Curtis leerde op haar negende zwemmen toen ze met haar zus les kreeg op de meisjesschool van de zusters van de kloosterorde ursulinen in Santa Rosa.[1] Naderhand sloot ze zich aan bij de Crystal Plunge Club in San Francisco. Bij deze club kreeg ze vanaf haar vijftiende les van befaamd coach Charlie Sava. Curtis kreeg in 1944 als eerste vrouw de prestigieuze James E. Sullivan Award.[2] Haar beeltenis stond in die tijd op de cover van vele tijdschriften, zoals de Newsweek en Colliers.[3]
Met drie olympische medailles was Curtis in 1948 de meest succesvolle zwemster van de Olympische Zomerspelen in Londen. Gedurende haar carrière won Curtis 34 titels van de Amateur Athletic Union (AAU), inclusief acht titels op de estafette, maar zette verrassend genoeg slechts twee wereldrecords op haar naam. Ze verbeterde in 1944 de mondiale tijd van de 880 yardsvrije slag (langebaan) en zwom in 1947 naar een nieuw wereldrecord op de 440 yards kortebaan.

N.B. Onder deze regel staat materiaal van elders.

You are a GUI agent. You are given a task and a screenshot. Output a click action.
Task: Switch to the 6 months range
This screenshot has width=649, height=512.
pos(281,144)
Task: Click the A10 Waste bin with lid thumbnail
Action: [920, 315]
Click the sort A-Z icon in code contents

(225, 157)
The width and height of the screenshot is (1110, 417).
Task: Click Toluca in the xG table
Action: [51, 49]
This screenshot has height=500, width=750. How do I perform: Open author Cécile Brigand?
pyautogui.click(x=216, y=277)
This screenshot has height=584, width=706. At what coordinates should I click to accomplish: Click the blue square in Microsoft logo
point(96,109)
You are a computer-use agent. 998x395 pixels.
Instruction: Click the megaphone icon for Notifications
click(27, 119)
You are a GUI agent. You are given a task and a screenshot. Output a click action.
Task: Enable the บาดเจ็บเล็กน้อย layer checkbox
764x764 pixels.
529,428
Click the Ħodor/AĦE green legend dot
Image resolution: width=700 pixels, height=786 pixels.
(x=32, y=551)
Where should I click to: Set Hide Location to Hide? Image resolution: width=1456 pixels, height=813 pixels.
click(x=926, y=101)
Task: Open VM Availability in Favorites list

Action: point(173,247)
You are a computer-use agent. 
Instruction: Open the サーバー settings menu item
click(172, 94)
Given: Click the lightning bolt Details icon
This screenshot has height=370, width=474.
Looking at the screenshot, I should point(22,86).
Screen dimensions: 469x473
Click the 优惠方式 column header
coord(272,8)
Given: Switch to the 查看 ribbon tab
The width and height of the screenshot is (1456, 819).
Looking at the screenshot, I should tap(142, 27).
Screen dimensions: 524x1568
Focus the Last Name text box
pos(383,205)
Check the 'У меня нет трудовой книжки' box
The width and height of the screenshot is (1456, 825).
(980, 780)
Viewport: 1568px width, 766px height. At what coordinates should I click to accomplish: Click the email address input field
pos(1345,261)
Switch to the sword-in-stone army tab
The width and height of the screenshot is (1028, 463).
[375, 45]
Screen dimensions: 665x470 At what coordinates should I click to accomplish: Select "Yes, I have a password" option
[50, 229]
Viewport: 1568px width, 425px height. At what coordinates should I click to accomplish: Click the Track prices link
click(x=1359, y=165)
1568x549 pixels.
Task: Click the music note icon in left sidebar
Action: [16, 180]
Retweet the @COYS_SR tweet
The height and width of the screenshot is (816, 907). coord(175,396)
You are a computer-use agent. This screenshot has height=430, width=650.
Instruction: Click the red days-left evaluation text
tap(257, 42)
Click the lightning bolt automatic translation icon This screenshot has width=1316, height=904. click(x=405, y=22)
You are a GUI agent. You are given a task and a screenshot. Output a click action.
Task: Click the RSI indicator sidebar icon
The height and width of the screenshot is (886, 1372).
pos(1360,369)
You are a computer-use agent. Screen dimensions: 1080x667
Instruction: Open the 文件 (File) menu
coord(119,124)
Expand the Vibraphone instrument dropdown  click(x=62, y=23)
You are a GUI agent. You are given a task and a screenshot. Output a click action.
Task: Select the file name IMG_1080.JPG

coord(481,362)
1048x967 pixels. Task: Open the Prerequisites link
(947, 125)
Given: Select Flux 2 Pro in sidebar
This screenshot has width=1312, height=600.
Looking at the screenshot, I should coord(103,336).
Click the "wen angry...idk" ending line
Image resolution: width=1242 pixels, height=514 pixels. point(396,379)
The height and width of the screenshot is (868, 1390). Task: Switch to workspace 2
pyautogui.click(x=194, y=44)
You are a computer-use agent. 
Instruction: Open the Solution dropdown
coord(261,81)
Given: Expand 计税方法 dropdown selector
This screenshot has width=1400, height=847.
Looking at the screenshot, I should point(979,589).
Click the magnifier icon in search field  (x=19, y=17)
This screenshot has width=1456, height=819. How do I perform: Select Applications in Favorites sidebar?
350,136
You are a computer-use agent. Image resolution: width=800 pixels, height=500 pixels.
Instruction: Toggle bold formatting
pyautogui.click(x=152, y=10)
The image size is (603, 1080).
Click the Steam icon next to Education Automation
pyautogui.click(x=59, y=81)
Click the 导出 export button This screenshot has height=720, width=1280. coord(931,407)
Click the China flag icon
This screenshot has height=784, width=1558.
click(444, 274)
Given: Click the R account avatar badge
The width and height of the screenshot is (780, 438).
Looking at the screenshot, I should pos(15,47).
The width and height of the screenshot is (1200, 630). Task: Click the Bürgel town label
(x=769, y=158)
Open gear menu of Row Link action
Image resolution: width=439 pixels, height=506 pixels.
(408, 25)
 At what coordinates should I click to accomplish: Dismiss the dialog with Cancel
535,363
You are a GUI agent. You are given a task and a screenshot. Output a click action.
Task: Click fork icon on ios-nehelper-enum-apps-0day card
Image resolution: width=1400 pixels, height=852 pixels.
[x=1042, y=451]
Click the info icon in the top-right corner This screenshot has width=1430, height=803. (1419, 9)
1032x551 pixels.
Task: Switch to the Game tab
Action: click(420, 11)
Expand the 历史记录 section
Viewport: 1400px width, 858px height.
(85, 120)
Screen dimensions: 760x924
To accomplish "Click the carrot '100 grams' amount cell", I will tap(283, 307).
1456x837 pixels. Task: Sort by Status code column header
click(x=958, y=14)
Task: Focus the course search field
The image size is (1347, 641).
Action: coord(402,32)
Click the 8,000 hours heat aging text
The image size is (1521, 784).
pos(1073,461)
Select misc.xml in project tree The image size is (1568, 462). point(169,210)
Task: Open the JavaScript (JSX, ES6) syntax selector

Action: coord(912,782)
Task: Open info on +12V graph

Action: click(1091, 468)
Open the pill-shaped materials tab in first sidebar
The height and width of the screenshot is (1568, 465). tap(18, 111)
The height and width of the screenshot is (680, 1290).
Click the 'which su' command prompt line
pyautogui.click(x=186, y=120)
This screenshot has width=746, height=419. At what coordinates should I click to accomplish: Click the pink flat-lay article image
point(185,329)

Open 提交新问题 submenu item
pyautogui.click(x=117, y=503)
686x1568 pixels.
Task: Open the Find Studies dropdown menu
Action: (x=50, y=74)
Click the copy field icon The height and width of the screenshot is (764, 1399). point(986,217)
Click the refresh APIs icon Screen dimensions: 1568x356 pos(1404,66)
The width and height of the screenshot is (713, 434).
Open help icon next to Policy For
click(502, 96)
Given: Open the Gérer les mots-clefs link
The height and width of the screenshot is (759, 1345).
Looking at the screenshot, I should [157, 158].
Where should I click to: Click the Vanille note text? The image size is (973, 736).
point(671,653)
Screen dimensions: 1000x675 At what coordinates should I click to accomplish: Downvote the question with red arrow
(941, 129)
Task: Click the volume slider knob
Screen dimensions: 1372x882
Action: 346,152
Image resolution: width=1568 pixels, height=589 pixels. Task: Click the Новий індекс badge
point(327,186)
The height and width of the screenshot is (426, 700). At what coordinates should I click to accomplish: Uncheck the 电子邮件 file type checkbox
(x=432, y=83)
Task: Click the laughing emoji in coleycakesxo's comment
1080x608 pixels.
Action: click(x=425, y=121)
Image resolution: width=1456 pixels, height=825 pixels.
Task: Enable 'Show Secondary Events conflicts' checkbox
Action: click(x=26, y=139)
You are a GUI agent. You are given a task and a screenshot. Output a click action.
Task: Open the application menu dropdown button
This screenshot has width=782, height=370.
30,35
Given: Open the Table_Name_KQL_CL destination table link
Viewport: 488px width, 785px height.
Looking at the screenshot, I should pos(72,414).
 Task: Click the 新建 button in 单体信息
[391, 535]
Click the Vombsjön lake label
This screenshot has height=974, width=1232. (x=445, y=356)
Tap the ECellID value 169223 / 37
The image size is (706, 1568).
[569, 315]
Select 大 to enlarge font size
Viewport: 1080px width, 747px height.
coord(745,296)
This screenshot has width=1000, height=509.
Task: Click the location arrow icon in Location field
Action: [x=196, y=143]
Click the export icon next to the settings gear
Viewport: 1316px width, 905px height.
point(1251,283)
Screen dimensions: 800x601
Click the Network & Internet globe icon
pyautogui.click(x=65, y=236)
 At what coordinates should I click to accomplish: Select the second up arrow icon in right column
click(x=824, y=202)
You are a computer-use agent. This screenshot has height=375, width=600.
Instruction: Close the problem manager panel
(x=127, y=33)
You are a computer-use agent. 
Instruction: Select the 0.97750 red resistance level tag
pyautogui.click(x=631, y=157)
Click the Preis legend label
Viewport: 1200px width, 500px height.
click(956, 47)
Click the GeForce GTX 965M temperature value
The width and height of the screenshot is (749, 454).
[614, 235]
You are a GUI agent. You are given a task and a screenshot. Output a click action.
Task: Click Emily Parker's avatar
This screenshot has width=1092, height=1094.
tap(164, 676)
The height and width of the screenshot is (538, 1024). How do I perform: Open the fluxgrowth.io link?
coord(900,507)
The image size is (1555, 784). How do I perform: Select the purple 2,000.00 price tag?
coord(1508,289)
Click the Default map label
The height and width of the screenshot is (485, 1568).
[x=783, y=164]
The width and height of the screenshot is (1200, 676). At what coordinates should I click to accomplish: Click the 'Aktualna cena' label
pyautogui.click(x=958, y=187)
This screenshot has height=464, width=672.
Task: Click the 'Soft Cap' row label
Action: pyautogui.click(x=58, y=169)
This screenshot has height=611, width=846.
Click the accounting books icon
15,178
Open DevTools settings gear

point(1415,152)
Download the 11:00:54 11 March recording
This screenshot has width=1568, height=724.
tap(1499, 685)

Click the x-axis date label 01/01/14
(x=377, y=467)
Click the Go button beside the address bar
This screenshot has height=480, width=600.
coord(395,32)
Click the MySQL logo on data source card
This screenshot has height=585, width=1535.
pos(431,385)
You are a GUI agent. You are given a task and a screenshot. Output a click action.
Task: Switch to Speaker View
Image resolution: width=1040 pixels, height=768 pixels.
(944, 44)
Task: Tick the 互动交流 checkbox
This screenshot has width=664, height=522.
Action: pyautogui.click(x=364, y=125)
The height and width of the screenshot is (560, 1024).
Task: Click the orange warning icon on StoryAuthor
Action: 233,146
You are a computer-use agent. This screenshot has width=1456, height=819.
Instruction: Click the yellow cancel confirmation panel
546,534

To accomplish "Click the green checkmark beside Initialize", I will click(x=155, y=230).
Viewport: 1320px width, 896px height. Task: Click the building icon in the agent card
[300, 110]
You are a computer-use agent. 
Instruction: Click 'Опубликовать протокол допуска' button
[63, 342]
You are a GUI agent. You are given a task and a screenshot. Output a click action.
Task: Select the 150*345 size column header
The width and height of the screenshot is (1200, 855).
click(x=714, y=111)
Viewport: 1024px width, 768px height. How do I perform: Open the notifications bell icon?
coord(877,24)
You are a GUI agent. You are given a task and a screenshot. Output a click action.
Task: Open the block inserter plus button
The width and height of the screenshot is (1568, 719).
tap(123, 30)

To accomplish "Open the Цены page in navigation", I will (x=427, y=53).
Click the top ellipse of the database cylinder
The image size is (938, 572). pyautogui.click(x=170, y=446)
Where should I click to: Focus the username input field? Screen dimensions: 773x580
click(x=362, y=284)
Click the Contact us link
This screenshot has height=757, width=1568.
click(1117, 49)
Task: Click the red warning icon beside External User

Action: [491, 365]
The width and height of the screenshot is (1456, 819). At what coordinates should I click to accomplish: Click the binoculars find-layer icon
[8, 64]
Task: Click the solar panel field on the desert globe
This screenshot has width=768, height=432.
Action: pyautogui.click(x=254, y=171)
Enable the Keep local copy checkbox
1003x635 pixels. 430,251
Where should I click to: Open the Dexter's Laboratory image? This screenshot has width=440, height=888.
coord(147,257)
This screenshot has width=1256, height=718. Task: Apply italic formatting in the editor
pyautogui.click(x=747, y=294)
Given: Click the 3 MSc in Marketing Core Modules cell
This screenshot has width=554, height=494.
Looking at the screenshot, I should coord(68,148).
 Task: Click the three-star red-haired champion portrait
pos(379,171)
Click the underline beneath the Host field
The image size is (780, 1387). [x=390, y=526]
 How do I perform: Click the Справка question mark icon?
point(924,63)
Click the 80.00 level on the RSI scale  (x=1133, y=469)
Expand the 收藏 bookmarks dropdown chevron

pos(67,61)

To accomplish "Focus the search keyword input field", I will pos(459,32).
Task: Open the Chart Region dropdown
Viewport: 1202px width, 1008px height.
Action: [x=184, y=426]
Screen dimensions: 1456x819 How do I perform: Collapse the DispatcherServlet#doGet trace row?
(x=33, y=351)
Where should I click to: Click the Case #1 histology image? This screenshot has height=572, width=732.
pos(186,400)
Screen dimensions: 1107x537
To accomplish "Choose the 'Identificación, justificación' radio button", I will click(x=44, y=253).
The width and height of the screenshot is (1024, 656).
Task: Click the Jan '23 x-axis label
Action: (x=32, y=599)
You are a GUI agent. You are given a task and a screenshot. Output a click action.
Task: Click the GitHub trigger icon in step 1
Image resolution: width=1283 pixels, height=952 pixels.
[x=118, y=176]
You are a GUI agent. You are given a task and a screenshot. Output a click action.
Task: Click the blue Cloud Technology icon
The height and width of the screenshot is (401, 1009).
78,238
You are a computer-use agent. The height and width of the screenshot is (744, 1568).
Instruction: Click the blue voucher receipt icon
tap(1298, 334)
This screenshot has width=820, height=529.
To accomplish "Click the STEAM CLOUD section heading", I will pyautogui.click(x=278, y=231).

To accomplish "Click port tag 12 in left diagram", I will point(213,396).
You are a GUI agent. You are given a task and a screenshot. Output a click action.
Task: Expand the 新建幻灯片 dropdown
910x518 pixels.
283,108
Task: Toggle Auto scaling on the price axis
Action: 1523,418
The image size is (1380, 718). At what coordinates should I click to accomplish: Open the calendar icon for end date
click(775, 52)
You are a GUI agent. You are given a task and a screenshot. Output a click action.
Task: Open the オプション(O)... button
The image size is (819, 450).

Toen ze deelnam aan de Spelen in Londen was ze verloofd met haar jeugdliefde Gordon Cuneo. Ze huwde in 1949 en het paar vestigde zich na tien jaar huwelijk in San Rafael. Curtis besloot niet te trainen voor de Spelen van 1952, ook omdat ze een dure gift (een auto) van de stad San Francisco had geaccepteerd en ze daarmee een professioneel zwemster was geworden.[4] Ze zette in haar woonplaats de Ann Curtis School of Swimming op. Met Cuneo kreeg ze vijf kinderen.[4] Curtis werd in 1966 opgenomen in de International Swimming Hall of Fame[3], en in 1983 in de Bay Area Sports Hall of Fame. Ze overleed in juni 2012.[5]